• [ФРАГМЕНТ ТЕКСТА]:
Самое интересное, что практически ни одной из этих форм борьбы за власть современная оппозиция в полной мере не пользуется. Те, кого называют «несистемной оппозицией» (хотя по ряду причин это определение в применении к современной российской оппозицией излишне комплиментарно и неверно), не ведя парламентской работы, не ведут борьбы за власть и в других формах. В основном их деятельность до сих пор сводилась к проведению уличных акций собственного актива: митингов, пикетов, демонстраций, становящихся все менее многочисленными.
Причина ослабления кроется в том, что их мероприятия не содержат в себе последующей политической задачи. Они если и выводят людей на улицы (чаще – лишьсосбвтенныхактвистов и симпатизантов), то для того, чтобы поговорить на своем языке и разойтись. Данная форма из средства организации масс и давления на власть превратилась в самоцель, в некую форму клубного действия, где можно в лучшем случае выплеснуть эмоции, услышать знакомые слова, получить удовлетворение от сознания своего «неодиночества» и с удовлетворением вернуться домой.

• [ЗАДАНИЕ]: Продолжите текст об уличных акциях российской оппозиции, начиная после его последнего предложения.

• [МАТЕРИАЛ ДЛЯ РАБОТЫ]:
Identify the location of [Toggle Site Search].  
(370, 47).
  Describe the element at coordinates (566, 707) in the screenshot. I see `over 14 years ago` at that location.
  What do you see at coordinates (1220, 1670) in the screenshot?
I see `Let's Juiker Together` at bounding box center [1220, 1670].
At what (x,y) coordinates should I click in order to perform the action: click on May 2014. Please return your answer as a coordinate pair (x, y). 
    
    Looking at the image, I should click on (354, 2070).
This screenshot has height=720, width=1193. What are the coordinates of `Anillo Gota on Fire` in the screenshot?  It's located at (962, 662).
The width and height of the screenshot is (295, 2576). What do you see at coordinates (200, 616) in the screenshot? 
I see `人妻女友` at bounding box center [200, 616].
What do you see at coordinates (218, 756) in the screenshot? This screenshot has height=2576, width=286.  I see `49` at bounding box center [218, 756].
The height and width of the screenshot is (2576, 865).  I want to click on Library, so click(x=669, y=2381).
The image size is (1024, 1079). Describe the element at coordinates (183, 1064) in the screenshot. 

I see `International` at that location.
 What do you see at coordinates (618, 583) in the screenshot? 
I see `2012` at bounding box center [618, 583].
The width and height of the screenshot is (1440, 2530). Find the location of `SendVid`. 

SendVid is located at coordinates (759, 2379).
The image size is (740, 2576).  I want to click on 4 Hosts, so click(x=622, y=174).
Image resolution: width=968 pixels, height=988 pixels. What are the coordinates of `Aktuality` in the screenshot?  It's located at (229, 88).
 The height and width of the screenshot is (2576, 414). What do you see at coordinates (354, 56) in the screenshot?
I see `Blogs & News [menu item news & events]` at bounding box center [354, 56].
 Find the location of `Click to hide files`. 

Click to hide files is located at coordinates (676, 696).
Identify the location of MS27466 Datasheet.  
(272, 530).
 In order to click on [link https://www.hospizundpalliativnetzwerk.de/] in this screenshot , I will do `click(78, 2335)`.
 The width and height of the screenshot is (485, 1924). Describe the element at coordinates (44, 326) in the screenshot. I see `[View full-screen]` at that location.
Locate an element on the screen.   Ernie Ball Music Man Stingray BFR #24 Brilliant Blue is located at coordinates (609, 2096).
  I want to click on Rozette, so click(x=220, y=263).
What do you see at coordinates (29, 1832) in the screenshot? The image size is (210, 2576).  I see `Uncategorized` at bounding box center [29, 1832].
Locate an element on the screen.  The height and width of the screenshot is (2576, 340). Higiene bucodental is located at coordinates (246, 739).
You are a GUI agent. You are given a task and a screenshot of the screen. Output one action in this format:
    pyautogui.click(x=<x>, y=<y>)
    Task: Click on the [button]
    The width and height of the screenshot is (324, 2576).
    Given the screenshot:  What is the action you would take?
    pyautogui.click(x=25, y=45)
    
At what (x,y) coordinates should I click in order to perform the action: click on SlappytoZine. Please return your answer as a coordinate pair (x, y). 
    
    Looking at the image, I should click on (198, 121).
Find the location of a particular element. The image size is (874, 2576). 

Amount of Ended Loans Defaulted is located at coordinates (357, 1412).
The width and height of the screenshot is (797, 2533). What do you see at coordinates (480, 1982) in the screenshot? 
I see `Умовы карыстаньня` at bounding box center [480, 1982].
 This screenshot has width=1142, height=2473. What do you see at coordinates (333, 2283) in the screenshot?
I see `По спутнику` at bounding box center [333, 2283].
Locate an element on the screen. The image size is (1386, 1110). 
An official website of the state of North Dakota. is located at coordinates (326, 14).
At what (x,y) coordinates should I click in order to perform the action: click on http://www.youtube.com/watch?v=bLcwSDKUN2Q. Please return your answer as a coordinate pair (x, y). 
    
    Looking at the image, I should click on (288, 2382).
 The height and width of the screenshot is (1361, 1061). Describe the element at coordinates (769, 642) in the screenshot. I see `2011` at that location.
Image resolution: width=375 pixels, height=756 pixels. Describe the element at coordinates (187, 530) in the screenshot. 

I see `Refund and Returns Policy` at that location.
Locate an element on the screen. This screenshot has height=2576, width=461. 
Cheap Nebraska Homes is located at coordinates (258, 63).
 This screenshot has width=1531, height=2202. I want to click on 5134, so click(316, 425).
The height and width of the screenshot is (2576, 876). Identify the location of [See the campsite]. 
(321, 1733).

• [ОТВЕТ]:
Опять же, речь идет не о том, что оппозиции следовало использовать, скажем, террор в своей политической борьбе, тем более что коммунисты всегда были противниками террористических действий по отношению к власти, а о том, что они в принципе, с одной стороны, ментально были далеки от готовности к последовательному и многомерному противостоянию, с другой, - что их действия вообще не обращались в обрисованное пространство, то есть их протест находил выражение в языковых формах, но практически не выражался в реальном протестном действии.
Противоречие воплощается в противоречии между ожиданием радикальных результатов и отсутствием радикального действия. Это создает определенный энергетический потенциал, который накапливается в темпераментно инертном социальном субъекте на разных уровнях. На эмоциональном – энергетизм переполняет все большее число представителей оппозиции. Не реализуясь в реальном действии, он требует своего выхода, рвется на свободу, ищет реализации в псевдорадикальном поведении.
Именно публичная активность на митингах, собраниях и демонстрациях остается основной формой проявления политической активности большинства представителей оппозиции.
Отсюда политический процесс в значительной степени воспринимается как череда магических заклинаний. Проблема воспринимается как проблема артикуляции нужного заклинания. Когда заклинание не рождает результата, субъект начинает искать более резкий, задевающий восприятие тон.
В результате сброс энергетики происходит в словах, в выступлениях на публичных мероприятиях, однако и здесь оппозиция создает себе ловушку.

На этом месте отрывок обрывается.